Tarantula

Philip Ridley
Katy Lipson for Aria Entertainment
Southwark Playhouse

Georgie Henley as Toni Credit: Aria Entertainment

Philip Ridley’s new play is a 1¾-hour monologue that gets powerful non-stop performance from Georgie Henley as Toni, who begins by telling us about the night that she went out with Michael. They met when his mum was the caterer for her school’s annual tea party for pensioners and he was there helping her. It was her first date, if you can call it a date when that word hadn’t been mentioned.

The smoothie bar she suggested they go to wasn’t open so they went to McDonald’s, not what either would have chosen. That didn’t stop them enjoying being together, their hand’s edging closer across the table—but it was there that she saw the guy with the spider tattoo on his neck and they left to go strolling together.

That lead to her first kiss and her decision to take a path where they could feel less public. It is a delightful study of teenage self-discovery and shared feeling but this is Ridley so, not surprisingly, things are suddenly much darker.

There have already been moments when the action has frozen; not a technical hitch in the streaming but a hint at a post-traumatic problem still present as becomes more apparent with their recurrence.

Only gradually do we learn what actually happened and what followed with Toni changing from the bookish would-be journalist set on getting to Oxbridge to a different personality with new aspirations.

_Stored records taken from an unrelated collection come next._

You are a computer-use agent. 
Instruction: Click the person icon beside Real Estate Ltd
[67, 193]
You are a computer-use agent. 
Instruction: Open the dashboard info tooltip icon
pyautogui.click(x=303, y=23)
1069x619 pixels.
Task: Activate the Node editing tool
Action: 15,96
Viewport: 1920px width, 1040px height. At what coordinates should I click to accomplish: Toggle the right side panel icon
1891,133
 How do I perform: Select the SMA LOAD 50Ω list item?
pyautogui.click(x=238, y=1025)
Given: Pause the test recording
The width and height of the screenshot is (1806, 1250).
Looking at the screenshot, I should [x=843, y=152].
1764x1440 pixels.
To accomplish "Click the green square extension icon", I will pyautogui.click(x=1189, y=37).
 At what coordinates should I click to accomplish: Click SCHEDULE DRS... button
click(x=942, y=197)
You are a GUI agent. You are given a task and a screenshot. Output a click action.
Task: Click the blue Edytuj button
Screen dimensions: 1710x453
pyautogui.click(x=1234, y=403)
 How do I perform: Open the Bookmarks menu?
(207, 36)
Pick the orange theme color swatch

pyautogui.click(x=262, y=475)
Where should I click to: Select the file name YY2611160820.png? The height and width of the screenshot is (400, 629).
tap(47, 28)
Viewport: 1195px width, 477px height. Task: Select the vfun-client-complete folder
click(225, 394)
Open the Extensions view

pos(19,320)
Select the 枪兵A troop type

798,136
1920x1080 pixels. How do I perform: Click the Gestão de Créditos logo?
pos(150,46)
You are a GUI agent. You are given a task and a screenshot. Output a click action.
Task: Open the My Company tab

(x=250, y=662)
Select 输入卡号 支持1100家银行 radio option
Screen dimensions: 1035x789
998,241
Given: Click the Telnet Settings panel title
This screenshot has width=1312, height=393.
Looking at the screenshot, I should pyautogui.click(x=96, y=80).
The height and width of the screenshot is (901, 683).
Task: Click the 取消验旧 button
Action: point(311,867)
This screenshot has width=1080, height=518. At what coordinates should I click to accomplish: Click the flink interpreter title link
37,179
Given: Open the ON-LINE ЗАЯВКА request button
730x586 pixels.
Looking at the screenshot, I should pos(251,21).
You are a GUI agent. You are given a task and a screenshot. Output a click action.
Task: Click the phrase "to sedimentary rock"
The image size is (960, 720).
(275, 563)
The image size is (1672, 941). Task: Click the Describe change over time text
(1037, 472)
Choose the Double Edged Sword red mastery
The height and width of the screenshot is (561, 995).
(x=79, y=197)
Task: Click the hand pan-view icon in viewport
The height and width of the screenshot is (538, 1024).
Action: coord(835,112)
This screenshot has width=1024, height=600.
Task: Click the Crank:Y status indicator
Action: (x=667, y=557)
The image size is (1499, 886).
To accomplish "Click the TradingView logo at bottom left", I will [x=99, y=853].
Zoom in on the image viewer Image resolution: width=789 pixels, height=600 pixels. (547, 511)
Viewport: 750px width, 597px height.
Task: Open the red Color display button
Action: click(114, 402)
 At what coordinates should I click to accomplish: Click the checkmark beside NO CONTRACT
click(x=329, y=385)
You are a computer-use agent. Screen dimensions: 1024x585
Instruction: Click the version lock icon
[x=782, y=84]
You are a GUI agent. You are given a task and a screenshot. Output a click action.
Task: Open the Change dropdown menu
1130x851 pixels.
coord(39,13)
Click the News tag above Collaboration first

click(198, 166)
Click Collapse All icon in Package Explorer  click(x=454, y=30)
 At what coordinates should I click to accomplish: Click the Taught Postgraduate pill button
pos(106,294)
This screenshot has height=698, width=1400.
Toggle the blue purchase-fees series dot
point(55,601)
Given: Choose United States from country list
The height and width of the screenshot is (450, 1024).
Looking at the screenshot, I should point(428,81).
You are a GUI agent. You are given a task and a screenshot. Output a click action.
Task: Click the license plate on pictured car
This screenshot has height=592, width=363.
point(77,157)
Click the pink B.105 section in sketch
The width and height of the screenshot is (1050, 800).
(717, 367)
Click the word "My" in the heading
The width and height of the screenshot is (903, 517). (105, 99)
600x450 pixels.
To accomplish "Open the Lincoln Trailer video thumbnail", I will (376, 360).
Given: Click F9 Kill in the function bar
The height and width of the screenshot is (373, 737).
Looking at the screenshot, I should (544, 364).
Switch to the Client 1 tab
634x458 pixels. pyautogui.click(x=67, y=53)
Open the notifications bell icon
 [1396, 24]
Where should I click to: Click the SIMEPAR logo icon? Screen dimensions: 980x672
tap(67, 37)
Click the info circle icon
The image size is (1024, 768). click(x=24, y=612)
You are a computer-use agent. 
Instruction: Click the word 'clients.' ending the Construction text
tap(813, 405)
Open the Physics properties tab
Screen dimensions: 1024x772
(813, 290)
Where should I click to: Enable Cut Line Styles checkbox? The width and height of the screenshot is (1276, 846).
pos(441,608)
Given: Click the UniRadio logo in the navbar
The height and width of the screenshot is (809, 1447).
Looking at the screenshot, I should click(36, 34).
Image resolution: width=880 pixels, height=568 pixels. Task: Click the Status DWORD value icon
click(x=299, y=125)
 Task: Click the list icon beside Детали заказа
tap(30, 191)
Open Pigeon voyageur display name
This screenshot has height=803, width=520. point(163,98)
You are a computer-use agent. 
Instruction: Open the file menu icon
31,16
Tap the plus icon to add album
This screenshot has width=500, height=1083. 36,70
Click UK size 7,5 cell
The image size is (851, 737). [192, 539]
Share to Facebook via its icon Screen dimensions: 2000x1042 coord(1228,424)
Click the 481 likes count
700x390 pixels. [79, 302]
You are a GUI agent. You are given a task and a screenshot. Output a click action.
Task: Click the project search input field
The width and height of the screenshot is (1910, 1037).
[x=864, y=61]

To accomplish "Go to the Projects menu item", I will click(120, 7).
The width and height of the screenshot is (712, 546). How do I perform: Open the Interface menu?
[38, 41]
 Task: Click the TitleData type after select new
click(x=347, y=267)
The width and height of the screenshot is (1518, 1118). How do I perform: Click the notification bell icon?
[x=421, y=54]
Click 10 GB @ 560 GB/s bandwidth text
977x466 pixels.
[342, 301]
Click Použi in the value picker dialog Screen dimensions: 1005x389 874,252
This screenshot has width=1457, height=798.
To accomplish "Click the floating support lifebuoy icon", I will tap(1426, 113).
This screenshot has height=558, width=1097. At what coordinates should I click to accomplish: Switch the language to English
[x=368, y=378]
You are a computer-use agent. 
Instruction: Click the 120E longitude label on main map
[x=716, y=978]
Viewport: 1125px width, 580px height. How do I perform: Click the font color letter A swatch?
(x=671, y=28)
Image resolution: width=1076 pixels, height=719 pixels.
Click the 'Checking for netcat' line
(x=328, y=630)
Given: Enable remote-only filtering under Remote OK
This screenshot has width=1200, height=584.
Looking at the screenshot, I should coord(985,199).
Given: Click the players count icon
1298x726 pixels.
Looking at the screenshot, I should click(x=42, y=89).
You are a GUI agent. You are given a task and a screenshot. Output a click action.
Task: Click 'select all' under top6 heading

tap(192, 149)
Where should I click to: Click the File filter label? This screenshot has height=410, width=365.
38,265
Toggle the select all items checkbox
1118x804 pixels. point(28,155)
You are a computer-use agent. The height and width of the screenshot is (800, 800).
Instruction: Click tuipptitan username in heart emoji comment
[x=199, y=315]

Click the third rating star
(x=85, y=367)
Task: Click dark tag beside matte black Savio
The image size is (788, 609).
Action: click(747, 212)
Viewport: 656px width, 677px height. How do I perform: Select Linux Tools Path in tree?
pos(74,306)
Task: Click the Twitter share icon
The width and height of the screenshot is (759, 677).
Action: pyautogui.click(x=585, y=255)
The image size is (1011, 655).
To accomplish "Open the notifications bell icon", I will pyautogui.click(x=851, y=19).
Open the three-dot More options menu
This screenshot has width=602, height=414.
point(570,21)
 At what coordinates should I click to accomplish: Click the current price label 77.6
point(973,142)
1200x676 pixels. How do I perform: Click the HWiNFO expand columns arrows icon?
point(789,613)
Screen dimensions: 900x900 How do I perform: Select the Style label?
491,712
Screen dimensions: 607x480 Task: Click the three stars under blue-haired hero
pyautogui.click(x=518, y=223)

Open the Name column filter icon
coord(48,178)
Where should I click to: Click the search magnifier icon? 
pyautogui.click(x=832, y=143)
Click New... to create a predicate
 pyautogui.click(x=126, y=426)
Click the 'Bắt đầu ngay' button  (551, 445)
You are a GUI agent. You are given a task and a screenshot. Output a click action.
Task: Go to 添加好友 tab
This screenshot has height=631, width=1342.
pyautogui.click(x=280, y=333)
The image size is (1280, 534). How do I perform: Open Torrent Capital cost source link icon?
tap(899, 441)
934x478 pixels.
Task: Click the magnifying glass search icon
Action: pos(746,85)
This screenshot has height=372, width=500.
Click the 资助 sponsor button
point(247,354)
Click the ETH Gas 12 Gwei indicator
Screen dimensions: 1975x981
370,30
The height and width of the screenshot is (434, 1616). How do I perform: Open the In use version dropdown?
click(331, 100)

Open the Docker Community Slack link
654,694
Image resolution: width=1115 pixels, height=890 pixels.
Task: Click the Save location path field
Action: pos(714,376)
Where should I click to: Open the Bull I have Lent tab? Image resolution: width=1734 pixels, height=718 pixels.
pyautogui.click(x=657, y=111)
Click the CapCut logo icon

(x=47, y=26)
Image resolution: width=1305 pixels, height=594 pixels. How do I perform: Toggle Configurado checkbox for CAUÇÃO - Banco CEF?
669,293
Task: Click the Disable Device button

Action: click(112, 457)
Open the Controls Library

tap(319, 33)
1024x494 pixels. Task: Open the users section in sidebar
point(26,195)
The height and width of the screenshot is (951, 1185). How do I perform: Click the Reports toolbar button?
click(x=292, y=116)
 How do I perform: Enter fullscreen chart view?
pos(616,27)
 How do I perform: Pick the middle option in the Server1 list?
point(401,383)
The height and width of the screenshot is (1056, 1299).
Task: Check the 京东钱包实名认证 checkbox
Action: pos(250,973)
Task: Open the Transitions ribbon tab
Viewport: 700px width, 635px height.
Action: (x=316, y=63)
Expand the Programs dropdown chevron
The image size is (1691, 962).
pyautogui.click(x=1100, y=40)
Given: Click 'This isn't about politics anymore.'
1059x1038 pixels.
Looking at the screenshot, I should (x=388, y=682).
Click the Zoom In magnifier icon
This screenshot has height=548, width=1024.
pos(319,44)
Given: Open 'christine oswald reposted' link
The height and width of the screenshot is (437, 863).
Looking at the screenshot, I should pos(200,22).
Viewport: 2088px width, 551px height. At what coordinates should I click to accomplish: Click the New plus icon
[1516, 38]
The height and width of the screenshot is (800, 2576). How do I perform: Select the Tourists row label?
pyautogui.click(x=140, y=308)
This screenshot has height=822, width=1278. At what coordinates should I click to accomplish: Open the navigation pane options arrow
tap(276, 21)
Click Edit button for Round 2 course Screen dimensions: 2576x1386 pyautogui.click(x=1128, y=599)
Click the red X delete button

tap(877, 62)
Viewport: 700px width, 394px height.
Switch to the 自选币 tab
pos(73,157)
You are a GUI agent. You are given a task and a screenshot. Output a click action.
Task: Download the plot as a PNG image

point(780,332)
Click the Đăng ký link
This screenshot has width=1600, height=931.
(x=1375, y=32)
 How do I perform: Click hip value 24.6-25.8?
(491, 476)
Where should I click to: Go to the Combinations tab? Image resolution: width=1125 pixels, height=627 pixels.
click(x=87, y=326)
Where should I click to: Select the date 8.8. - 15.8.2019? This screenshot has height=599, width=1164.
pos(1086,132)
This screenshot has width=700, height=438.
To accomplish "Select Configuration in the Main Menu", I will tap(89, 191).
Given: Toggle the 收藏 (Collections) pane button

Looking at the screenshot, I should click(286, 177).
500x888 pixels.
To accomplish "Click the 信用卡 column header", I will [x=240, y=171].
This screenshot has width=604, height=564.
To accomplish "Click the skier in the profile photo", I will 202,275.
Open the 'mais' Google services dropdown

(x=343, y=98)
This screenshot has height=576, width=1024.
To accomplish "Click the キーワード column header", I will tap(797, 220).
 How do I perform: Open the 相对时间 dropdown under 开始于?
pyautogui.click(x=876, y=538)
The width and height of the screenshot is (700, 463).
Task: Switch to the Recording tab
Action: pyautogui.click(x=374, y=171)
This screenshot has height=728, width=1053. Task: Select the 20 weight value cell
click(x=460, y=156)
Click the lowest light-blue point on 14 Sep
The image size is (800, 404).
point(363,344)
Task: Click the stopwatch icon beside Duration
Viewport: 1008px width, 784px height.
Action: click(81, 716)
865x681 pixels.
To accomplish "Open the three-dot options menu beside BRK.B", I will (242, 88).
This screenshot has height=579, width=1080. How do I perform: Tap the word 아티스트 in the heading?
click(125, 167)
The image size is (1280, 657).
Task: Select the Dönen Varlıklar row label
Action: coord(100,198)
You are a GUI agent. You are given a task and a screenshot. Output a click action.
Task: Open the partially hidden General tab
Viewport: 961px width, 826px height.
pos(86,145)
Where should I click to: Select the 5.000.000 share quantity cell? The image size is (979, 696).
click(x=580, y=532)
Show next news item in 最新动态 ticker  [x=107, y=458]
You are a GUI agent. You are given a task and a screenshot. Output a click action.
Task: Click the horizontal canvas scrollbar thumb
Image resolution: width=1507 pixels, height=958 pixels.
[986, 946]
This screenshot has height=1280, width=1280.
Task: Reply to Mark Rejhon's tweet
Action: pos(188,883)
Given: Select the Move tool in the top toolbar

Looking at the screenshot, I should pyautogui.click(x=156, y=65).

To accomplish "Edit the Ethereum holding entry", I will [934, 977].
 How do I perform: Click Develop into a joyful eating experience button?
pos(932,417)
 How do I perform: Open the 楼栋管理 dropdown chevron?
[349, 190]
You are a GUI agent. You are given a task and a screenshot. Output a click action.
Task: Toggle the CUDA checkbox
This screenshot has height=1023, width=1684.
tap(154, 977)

Georgie Henley not only tells Toni’s story but plays all the people she has conversations with: Michael and his mother, her parents, her brother Mad, the owner of the gym where Mad and she work, an old lady who is a client and her family. Even short interjections have a strong sense of personality.

Director Wiebke Green uses no setting in the Southwark Little studio. Toni is a lone figure in a black space but lighting gives this a theatrical atmosphere in which her physicality and frequent close-ups provide animation. While the form overall is an intimate sharing, Toni is sometimes overcome by what she is trying to handle and Henley handles these outbursts superbly in a performance that can shift instantly from intimacy to explosive panic.

In recounting Toni’s story, Ridley not only gives a picture of youthful aspirations for love and for purpose and of the shadow that fear casts but a glimpse into a succession of other lives and provides this young actress an opportunity to deliver an outstanding performance.